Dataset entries

────────────────────

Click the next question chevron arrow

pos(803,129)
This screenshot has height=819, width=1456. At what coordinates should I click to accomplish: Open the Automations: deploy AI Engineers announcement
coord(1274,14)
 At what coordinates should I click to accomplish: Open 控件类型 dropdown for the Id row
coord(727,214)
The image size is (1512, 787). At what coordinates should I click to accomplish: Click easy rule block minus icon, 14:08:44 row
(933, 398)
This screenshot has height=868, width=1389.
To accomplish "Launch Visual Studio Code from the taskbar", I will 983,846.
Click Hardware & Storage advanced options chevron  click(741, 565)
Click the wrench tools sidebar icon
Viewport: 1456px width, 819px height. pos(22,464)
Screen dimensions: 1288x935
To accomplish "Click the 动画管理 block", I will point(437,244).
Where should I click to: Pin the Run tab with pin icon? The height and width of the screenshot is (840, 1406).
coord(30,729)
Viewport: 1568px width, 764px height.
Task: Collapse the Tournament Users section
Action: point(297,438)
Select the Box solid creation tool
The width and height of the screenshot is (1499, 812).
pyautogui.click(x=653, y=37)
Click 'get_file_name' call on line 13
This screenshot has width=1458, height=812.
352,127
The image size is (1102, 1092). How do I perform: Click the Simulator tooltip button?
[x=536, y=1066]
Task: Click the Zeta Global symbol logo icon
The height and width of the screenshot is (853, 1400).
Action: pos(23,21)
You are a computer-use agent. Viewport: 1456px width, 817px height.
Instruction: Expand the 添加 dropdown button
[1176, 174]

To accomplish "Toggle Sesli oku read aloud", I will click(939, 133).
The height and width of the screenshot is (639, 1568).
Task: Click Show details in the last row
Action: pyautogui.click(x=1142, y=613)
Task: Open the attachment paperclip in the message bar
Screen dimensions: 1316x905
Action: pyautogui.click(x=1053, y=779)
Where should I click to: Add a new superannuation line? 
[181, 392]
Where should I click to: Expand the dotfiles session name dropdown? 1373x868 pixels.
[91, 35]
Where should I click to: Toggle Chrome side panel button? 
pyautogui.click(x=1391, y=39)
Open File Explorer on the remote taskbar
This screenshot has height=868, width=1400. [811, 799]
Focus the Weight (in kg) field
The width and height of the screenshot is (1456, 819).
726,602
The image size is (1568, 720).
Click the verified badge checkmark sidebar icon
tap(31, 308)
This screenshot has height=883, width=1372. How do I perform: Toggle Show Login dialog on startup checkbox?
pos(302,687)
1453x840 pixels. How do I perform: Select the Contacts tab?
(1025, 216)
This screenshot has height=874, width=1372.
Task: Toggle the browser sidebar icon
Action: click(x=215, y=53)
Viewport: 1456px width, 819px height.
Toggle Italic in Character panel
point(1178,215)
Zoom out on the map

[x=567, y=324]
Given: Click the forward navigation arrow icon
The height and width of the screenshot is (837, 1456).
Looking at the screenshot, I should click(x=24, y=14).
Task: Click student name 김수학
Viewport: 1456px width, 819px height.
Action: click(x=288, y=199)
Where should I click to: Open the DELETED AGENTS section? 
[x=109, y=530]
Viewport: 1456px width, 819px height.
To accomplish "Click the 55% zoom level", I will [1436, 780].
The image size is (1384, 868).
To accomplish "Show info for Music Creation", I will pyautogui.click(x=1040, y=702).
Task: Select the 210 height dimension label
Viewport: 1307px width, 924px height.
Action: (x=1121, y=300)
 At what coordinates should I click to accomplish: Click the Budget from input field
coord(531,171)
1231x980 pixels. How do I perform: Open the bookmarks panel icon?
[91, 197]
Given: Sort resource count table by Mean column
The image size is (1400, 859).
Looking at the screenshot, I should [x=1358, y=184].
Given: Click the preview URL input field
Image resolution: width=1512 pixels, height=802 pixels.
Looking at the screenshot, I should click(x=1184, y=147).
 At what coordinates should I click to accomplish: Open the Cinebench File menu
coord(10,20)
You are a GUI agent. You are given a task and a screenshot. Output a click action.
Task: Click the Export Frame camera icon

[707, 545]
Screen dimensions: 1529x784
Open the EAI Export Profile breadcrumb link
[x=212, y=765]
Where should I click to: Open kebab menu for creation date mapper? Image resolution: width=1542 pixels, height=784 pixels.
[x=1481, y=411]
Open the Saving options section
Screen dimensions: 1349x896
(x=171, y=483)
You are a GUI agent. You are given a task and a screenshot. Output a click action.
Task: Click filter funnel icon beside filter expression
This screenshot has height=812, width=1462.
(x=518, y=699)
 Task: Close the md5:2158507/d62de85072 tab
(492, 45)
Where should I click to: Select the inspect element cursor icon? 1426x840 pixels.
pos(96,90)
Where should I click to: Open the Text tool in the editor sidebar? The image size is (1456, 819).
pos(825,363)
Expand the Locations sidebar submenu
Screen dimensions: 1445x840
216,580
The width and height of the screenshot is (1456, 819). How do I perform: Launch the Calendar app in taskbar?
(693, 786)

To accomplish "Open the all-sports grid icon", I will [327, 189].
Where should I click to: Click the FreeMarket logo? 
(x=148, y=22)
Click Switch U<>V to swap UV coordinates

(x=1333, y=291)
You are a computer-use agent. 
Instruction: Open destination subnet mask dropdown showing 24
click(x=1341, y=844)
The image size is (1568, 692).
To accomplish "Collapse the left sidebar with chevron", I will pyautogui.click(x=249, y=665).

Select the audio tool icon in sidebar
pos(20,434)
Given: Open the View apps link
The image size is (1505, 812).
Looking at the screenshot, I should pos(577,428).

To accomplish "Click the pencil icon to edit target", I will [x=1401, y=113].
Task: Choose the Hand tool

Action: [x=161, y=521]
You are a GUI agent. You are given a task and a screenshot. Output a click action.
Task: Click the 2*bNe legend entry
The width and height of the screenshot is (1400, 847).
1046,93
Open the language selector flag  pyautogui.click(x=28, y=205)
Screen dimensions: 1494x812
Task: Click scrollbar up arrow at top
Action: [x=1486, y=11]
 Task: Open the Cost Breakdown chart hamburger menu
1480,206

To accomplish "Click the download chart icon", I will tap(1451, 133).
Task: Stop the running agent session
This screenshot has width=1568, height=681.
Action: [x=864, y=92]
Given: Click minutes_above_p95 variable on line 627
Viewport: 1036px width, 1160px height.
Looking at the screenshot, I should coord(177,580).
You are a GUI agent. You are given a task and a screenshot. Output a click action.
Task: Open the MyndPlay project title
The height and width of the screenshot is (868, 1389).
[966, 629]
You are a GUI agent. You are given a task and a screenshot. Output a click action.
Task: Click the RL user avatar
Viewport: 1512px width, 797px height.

────────────────────

| THE TASK |
Quote all of the entries exactly as they appear.

| WRITTEN RESPONSE |
Click the next question chevron arrow

pos(803,129)
This screenshot has height=819, width=1456. At what coordinates should I click to accomplish: Open the Automations: deploy AI Engineers announcement
coord(1274,14)
 At what coordinates should I click to accomplish: Open 控件类型 dropdown for the Id row
coord(727,214)
The image size is (1512, 787). At what coordinates should I click to accomplish: Click easy rule block minus icon, 14:08:44 row
(933, 398)
This screenshot has height=868, width=1389.
To accomplish "Launch Visual Studio Code from the taskbar", I will 983,846.
Click Hardware & Storage advanced options chevron  click(741, 565)
Click the wrench tools sidebar icon
Viewport: 1456px width, 819px height. pos(22,464)
Screen dimensions: 1288x935
To accomplish "Click the 动画管理 block", I will point(437,244).
Where should I click to: Pin the Run tab with pin icon? The height and width of the screenshot is (840, 1406).
coord(30,729)
Viewport: 1568px width, 764px height.
Task: Collapse the Tournament Users section
Action: point(297,438)
Select the Box solid creation tool
The width and height of the screenshot is (1499, 812).
pyautogui.click(x=653, y=37)
Click 'get_file_name' call on line 13
This screenshot has width=1458, height=812.
352,127
The image size is (1102, 1092). How do I perform: Click the Simulator tooltip button?
[x=536, y=1066]
Task: Click the Zeta Global symbol logo icon
The height and width of the screenshot is (853, 1400).
Action: pos(23,21)
You are a computer-use agent. Viewport: 1456px width, 817px height.
Instruction: Expand the 添加 dropdown button
[1176, 174]

To accomplish "Toggle Sesli oku read aloud", I will click(939, 133).
The height and width of the screenshot is (639, 1568).
Task: Click Show details in the last row
Action: pyautogui.click(x=1142, y=613)
Task: Open the attachment paperclip in the message bar
Screen dimensions: 1316x905
Action: pyautogui.click(x=1053, y=779)
Where should I click to: Add a new superannuation line? 
[181, 392]
Where should I click to: Expand the dotfiles session name dropdown? 1373x868 pixels.
[91, 35]
Where should I click to: Toggle Chrome side panel button? 
pyautogui.click(x=1391, y=39)
Open File Explorer on the remote taskbar
This screenshot has height=868, width=1400. [811, 799]
Focus the Weight (in kg) field
The width and height of the screenshot is (1456, 819).
726,602
The image size is (1568, 720).
Click the verified badge checkmark sidebar icon
tap(31, 308)
This screenshot has height=883, width=1372. How do I perform: Toggle Show Login dialog on startup checkbox?
pos(302,687)
1453x840 pixels. How do I perform: Select the Contacts tab?
(1025, 216)
This screenshot has height=874, width=1372.
Task: Toggle the browser sidebar icon
Action: click(x=215, y=53)
Viewport: 1456px width, 819px height.
Toggle Italic in Character panel
point(1178,215)
Zoom out on the map

[x=567, y=324]
Given: Click the forward navigation arrow icon
The height and width of the screenshot is (837, 1456).
Looking at the screenshot, I should click(x=24, y=14).
Task: Click student name 김수학
Viewport: 1456px width, 819px height.
Action: click(x=288, y=199)
Where should I click to: Open the DELETED AGENTS section? 
[x=109, y=530]
Viewport: 1456px width, 819px height.
To accomplish "Click the 55% zoom level", I will [1436, 780].
The image size is (1384, 868).
To accomplish "Show info for Music Creation", I will pyautogui.click(x=1040, y=702).
Task: Select the 210 height dimension label
Viewport: 1307px width, 924px height.
Action: (x=1121, y=300)
 At what coordinates should I click to accomplish: Click the Budget from input field
coord(531,171)
1231x980 pixels. How do I perform: Open the bookmarks panel icon?
[91, 197]
Given: Sort resource count table by Mean column
The image size is (1400, 859).
Looking at the screenshot, I should [x=1358, y=184].
Given: Click the preview URL input field
Image resolution: width=1512 pixels, height=802 pixels.
Looking at the screenshot, I should click(x=1184, y=147).
 At what coordinates should I click to accomplish: Open the Cinebench File menu
coord(10,20)
You are a GUI agent. You are given a task and a screenshot. Output a click action.
Task: Click the Export Frame camera icon

[707, 545]
Screen dimensions: 1529x784
Open the EAI Export Profile breadcrumb link
[x=212, y=765]
Where should I click to: Open kebab menu for creation date mapper? Image resolution: width=1542 pixels, height=784 pixels.
[x=1481, y=411]
Open the Saving options section
Screen dimensions: 1349x896
(x=171, y=483)
You are a GUI agent. You are given a task and a screenshot. Output a click action.
Task: Click filter funnel icon beside filter expression
This screenshot has height=812, width=1462.
(x=518, y=699)
 Task: Close the md5:2158507/d62de85072 tab
(492, 45)
Where should I click to: Select the inspect element cursor icon? 1426x840 pixels.
pos(96,90)
Where should I click to: Open the Text tool in the editor sidebar? The image size is (1456, 819).
pos(825,363)
Expand the Locations sidebar submenu
Screen dimensions: 1445x840
216,580
The width and height of the screenshot is (1456, 819). How do I perform: Launch the Calendar app in taskbar?
(693, 786)

To accomplish "Open the all-sports grid icon", I will [327, 189].
Where should I click to: Click the FreeMarket logo? 
(x=148, y=22)
Click Switch U<>V to swap UV coordinates

(x=1333, y=291)
You are a computer-use agent. 
Instruction: Open destination subnet mask dropdown showing 24
click(x=1341, y=844)
The image size is (1568, 692).
To accomplish "Collapse the left sidebar with chevron", I will pyautogui.click(x=249, y=665).

Select the audio tool icon in sidebar
pos(20,434)
Given: Open the View apps link
The image size is (1505, 812).
Looking at the screenshot, I should pos(577,428).

To accomplish "Click the pencil icon to edit target", I will [x=1401, y=113].
Task: Choose the Hand tool

Action: [x=161, y=521]
You are a GUI agent. You are given a task and a screenshot. Output a click action.
Task: Click the 2*bNe legend entry
The width and height of the screenshot is (1400, 847).
1046,93
Open the language selector flag  pyautogui.click(x=28, y=205)
Screen dimensions: 1494x812
Task: Click scrollbar up arrow at top
Action: [x=1486, y=11]
 Task: Open the Cost Breakdown chart hamburger menu
1480,206

To accomplish "Click the download chart icon", I will tap(1451, 133).
Task: Stop the running agent session
This screenshot has width=1568, height=681.
Action: [x=864, y=92]
Given: Click minutes_above_p95 variable on line 627
Viewport: 1036px width, 1160px height.
Looking at the screenshot, I should coord(177,580).
You are a GUI agent. You are given a task and a screenshot. Output a click action.
Task: Open the MyndPlay project title
The height and width of the screenshot is (868, 1389).
[966, 629]
You are a GUI agent. You are given a task and a screenshot. Output a click action.
Task: Click the RL user avatar
Viewport: 1512px width, 797px height.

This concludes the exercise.